William Irwin remarks that allusion moves in only one direction: “If A alludes to B, then B does not allude to A. The Bible does not allude to Shakespeare, though Shakespeare may allude to the Bible.” Irwin appends a note: “Only a divine author, outside of time, would seem capable of alluding to a later text”.

In Homer, brief allusions could be made to mythic themes of generations previous to the main narrative because they were already familiar to the epic's hearers: one example is the theme of the Calydonian boarhunt. In Hellenistic Alexandria, literary culture and a fixed literary canon known to readers and hearers, made a densely allusive poetry effective; the poems of Callimachus offer the best-known examples...,

In discussing the richly allusive poetry of Virgil's Georgics, R.F. Thomas distinguished six categories of allusive reference, which are applicable to a wider cultural sphere.

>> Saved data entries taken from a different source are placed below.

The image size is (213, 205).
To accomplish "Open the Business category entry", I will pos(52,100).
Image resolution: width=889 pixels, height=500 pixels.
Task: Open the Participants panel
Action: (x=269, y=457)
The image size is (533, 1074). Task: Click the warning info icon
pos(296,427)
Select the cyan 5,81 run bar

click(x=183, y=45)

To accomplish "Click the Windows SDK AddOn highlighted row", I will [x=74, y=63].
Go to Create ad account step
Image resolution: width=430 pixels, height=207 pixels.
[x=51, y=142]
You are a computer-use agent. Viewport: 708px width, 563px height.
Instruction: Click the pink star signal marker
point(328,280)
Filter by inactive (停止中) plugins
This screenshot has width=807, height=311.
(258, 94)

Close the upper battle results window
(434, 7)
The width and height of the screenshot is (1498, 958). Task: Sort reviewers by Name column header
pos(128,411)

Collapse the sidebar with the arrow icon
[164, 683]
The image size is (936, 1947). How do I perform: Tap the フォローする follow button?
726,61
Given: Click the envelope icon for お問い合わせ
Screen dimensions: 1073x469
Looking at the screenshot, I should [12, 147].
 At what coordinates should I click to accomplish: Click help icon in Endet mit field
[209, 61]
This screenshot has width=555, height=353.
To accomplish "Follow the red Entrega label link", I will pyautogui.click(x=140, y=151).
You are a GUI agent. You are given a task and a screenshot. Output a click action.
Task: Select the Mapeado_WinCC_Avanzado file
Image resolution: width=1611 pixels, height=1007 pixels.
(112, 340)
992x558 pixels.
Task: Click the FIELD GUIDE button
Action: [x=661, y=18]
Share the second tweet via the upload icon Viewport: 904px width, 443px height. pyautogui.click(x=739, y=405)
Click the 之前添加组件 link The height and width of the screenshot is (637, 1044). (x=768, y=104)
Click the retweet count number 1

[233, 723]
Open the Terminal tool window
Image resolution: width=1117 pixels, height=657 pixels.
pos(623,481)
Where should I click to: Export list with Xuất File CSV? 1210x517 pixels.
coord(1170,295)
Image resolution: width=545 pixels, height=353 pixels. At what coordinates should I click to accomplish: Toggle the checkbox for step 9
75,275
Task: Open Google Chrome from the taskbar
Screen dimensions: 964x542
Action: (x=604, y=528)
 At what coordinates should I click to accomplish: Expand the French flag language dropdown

These types are:

  • Casual Reference, "the use of language which recalls a specific antecedent, but only in a general sense" that is relatively unimportant to the new context;

  • Single Reference, in which the hearer or reader is intended to "recall the context of the model and apply that context to the new situation"; such a specific single reference in Virgil, according to Thomas, is a means of "making connections or conveying ideas on a level of intense subtlety";

  • Self-Reference, where the locus is in the poet's own work;

  • Corrective Allusion, where the imitation is clearly in opposition to the original source's intentions;

  • Apparent Reference "which seems clearly to recall a specific model but which on closer inspection frustrates that intention" and

  • Multiple Reference or Conflation, which refers in various ways simultaneously to several sources, fusing and transforming the cultural traditions.

Allusion differs from the similar term intertextuality in that it is an intentional effort on the author's part. The success of an allusion depends in part on at least some of its audience "getting" it. Allusions may be made increasingly obscure, until at last they are understood by the author alone, who thereby retreats into a private language.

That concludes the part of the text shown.